While the basic CART model with just Database score works fairly well, we have tested it against the basic ad-hoc rule often used in the literature: a candidate CNV is classified as CNV if it overlaps variants reported in the DGV from at least two different studies (manuscripts), and it is a CNA otherwise. Based on the combined training and testing set (there is no model development), this ad-hoc rule identified correctly 65%, 62% and 60% candidates in smoothed CBS, GLAD and unsmoothed CBS respectively, significantly fewer than CART Database score only.
Validation using ovarian dataset
We expect the models to be valid across all cancers as long as few CNVs are associated with cancer. To verify this we obtained 38 pairs of matched normal and ovarian cancer samples from the TCGA website. They were segmented using smoothed CBS only, the method we predominantly use in practice. Since they were already smoothed during the normalization process, unsmoothed segmentation was not performed. There were 2623 candidate CNVs in the tumor samples of which 485 were called true CNVs by the same algorithm that was used for glioblastoma data. The models developed based on smoothed CBS and GLAD segmentation have prediction accuracy of 86% and 87%, respectively, if they contain the DGV information only, and 89% and 90% if all predictors are utilized.
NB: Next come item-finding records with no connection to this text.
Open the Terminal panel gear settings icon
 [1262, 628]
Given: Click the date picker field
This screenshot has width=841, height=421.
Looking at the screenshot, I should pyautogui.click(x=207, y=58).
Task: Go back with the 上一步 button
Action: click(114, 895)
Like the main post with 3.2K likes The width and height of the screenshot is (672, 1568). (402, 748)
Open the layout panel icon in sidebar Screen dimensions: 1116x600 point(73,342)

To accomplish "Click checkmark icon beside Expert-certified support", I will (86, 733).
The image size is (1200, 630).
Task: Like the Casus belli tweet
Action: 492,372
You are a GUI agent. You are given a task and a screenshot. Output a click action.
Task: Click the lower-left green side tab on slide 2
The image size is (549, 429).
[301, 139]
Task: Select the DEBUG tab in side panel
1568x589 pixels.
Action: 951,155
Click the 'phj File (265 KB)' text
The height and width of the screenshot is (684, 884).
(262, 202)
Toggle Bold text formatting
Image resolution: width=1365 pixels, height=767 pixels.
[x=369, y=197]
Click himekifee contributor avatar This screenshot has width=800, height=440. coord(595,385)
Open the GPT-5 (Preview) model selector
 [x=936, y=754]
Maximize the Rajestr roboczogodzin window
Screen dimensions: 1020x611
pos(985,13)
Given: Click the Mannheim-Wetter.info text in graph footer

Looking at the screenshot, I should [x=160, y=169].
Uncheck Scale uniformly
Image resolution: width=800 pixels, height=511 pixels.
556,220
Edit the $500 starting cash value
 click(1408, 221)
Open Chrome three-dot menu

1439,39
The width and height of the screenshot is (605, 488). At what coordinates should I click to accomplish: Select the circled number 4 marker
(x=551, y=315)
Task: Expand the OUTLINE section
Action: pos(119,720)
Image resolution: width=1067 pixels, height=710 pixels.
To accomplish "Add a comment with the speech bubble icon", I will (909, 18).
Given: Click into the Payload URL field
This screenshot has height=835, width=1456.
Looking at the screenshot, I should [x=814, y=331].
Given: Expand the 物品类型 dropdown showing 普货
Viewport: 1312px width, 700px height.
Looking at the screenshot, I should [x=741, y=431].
As in the GBM data, the error rates of the full smoothed CBS model are unbalanced: 230 CNAs predicted as CNVs and 70 missed true CNVs, with 1908 and 415 correctly identified CNAs and CNVs. The errors are well balanced for the GLAD-derived model; the respective counts are 134, 137, 2004 and 348. Thus, a model derived from GLAD-segmented glioblastoma data offers about 90% prediction accuracy, which is 3% higher than the DGV only model, as well as balanced error rates, even in ovarian cancer data.